Chiang Mai J Sci 2010, 37:243–251. Competing interests The authors declare that they have no competing interests. Authors’ contributions FAS designed the study, carried out the experiments, and prepared the manuscript. HWJ, BMM, and HJP maintained the cell lines and provided
vital information about the cell culture studies. OJL and JHK maintained the paperwork for obtaining the chemicals and arranging the facility to perform the characterization of materials. CHP supervised the whole work and attributed important part in the discussions https://www.selleckchem.com/products/epacadostat-incb024360.html of this manuscript. All authors read and approved the final manuscript.”

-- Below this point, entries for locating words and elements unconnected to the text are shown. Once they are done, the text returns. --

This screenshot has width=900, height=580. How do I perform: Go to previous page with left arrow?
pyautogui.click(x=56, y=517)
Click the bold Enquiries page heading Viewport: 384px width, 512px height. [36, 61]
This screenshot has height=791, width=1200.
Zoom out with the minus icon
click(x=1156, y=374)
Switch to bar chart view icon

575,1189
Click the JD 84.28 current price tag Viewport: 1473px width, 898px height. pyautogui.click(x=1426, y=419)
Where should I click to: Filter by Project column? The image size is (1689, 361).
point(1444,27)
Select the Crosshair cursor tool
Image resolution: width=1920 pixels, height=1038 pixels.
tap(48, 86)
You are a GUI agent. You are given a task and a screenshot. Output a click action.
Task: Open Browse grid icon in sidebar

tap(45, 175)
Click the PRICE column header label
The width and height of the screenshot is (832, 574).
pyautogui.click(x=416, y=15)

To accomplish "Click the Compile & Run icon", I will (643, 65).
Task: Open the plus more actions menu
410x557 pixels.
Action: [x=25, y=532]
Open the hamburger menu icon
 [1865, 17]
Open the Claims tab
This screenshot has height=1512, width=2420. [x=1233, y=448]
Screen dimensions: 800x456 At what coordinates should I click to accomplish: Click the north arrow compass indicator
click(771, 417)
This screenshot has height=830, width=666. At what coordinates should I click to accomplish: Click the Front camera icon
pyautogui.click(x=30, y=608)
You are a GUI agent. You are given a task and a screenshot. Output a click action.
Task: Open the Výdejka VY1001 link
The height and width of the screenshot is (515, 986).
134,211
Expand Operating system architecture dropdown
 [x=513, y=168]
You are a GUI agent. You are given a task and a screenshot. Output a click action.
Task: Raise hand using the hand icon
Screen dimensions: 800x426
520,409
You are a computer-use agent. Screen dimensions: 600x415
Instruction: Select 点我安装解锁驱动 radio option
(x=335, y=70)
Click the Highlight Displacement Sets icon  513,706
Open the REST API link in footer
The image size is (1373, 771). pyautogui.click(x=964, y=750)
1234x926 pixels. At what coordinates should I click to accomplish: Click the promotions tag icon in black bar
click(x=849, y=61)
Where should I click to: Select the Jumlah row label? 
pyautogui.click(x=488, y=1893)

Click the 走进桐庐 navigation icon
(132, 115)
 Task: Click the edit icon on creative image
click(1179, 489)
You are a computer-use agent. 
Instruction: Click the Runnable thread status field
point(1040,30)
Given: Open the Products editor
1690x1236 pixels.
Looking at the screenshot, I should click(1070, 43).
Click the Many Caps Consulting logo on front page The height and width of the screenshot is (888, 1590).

“Background Several methods for growing functionalized carbon nanotubes (CNTs) and carbon nanofibres (CNFs) have been proposed [1–4]. Further, methods for using the internal space of CNTs and CNFs have also been proposed. Some groups investigated methods for filling this internal space with metals during CNT and CNF growth [5–7]. Metal-filled CNFs (MFCNFs) are well-known carbon nanomaterials that can be easily fabricated by microwave plasma-enhanced chemical vapour deposition (MPCVD) with catalysts. During MPCVD, metal catalysts used in the
fabrication of MFCNFs are introduced inside the MFCNFs. Various metals have been introduced into the internal space of MFCNFs, and the physical properties of these metals within the MFCNFs have been studied BYL719 cost [5, 8, 9]. However, the behaviour of such metals inside CNFs and CNTs, especially under heating, has not been widely studied. In the
present study, Sn-filled CNFs were fabricated by MPCVD and characterized by environmental transmission Branched chain aminotransferase electron microscopy (ETEM). Moreover, in situ heating observations by ETEM were carried out to reveal the behaviour of Sn within the CNFs under heating. Methods The Sn-filled CNFs were fabricated as follows: First, a thin Sn layer was fabricated on the surface of a 20 mm × 20 mm Si substrate with a natural oxide layer using a heating evaporation system. The evaporated substrate was transferred into an MPCVD chamber in air. The chamber was then evacuated to a pressure of 1 × 10−5 Pa. Next, hydrogen gas was introduced into the MPCVD chamber, and any remaining gas was purged from the chamber. The chamber pressure was kept at 20 Torr by introducing hydrogen gas at a flow rate of 50 sccm. The substrate was heated to 500°C and held at that temperature for 10 min under the hydrogen gas flow. Methane at 50 sccm and hydrogen at 50 sccm were introduced. The microwave plasma was then ignited, and a negative bias of 400 V was applied to the substrate, after which Sn-filled CNF growth began and continued for 10 min. The following conditions were maintained during the growth of the CNFs: a substrate temperature of 500°C, chamber pressure of 20 Torr, and microwave power of 700 W.